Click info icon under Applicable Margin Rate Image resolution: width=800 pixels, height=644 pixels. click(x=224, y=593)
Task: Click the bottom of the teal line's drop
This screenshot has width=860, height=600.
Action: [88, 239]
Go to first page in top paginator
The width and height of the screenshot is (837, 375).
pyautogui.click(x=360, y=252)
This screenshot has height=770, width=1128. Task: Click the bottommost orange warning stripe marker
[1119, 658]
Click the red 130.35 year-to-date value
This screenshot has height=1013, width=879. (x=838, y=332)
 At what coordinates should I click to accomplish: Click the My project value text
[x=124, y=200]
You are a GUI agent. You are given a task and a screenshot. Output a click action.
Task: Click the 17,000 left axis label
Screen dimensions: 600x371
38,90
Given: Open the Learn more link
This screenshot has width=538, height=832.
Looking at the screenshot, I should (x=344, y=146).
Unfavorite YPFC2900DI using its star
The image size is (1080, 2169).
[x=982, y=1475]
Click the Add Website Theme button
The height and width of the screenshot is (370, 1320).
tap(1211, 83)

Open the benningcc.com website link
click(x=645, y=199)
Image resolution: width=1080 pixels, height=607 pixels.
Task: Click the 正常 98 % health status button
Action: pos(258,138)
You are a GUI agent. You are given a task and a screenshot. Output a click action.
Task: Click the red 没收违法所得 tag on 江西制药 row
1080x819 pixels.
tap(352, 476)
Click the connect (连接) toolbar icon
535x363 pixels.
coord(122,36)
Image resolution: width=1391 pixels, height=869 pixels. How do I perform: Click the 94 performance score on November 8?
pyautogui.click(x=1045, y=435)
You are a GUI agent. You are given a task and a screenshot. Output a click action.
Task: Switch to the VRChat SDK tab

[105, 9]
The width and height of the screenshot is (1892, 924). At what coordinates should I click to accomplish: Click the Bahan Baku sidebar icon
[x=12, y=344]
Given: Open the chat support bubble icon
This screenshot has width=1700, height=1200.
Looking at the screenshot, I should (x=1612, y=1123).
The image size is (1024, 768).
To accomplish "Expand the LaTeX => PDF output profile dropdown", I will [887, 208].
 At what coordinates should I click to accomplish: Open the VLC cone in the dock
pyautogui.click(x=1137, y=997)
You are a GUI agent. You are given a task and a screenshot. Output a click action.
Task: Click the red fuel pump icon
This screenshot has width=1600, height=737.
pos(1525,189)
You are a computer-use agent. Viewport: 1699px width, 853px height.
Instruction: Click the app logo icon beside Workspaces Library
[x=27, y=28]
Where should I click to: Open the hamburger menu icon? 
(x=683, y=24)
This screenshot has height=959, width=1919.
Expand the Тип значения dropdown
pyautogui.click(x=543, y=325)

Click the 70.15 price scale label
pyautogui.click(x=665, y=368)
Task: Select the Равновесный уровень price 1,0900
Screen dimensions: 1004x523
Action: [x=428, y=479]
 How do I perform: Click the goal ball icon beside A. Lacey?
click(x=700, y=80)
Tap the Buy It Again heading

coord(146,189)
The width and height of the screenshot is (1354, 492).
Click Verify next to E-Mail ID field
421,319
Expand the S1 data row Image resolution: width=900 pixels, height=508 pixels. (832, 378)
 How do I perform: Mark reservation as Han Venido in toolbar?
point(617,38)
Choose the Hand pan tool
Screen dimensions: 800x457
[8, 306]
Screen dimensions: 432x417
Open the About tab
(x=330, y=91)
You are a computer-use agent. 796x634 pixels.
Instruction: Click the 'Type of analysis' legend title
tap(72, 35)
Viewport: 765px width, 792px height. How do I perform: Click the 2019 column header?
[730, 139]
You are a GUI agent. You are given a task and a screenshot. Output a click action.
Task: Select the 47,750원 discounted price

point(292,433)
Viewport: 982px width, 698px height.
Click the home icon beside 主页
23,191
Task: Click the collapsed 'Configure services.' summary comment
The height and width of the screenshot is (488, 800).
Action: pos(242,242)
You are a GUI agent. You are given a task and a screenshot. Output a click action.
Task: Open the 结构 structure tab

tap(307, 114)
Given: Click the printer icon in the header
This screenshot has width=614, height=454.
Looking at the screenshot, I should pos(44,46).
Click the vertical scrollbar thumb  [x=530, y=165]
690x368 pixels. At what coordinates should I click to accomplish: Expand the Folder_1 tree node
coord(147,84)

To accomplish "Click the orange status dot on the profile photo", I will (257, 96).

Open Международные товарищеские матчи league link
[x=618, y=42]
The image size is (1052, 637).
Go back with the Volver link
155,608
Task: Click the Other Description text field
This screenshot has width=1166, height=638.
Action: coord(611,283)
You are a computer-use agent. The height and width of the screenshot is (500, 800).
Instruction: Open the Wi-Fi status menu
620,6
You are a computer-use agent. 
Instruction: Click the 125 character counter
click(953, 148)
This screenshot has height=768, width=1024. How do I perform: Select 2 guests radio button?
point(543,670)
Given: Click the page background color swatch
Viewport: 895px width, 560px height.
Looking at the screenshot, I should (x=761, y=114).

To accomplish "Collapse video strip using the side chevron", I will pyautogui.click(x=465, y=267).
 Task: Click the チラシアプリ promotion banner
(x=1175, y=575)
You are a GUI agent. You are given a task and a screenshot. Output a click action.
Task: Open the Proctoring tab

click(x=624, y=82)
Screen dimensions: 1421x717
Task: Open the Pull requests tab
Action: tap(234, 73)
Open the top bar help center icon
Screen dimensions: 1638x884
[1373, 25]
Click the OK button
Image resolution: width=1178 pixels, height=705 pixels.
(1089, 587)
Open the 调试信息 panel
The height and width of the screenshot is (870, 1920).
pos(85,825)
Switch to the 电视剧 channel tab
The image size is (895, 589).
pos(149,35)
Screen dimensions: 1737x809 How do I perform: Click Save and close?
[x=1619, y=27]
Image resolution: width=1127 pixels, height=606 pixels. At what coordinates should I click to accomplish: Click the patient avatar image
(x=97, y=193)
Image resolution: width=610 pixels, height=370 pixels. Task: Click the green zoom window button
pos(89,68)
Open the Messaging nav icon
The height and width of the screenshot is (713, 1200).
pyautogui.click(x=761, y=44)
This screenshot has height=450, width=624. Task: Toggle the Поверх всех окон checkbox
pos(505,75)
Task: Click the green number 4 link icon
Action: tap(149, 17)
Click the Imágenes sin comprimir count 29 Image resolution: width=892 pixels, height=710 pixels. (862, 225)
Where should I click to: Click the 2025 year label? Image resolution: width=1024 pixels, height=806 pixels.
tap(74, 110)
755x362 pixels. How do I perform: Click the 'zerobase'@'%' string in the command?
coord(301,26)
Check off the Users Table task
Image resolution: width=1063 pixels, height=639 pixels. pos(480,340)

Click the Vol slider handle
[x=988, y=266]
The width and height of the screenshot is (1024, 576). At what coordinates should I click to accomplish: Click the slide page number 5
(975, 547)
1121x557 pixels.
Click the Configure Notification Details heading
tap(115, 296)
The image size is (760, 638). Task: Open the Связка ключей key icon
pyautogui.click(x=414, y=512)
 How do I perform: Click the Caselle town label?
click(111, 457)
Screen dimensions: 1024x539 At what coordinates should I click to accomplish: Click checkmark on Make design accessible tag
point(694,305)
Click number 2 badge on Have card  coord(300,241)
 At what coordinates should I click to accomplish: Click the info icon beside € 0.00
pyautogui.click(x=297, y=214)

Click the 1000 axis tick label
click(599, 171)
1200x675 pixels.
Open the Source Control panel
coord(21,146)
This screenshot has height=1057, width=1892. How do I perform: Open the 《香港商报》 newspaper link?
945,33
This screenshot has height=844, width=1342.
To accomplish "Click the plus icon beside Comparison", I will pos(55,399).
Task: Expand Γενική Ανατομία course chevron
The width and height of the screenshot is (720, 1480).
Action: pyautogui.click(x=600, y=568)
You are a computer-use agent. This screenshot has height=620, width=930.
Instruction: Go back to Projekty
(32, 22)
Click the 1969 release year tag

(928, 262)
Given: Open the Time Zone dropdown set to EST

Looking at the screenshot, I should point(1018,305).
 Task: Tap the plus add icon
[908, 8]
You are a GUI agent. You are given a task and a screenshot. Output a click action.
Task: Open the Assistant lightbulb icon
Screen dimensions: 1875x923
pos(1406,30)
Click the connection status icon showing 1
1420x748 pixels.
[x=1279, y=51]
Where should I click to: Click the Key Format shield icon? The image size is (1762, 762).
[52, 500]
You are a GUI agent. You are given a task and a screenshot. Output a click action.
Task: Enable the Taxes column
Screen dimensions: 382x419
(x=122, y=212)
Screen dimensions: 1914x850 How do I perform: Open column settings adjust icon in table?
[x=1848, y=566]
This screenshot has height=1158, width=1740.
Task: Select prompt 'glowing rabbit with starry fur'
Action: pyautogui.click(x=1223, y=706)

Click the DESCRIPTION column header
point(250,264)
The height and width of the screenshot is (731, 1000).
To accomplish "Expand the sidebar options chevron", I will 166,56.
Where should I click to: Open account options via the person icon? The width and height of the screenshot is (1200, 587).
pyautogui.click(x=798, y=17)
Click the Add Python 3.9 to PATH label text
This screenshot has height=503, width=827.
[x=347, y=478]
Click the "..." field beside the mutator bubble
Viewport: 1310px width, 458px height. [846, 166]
------------------------------------------------
## Task prompt
Only the number is wanted: how many lines in the entries above contain the word "computer"?

## Task response
5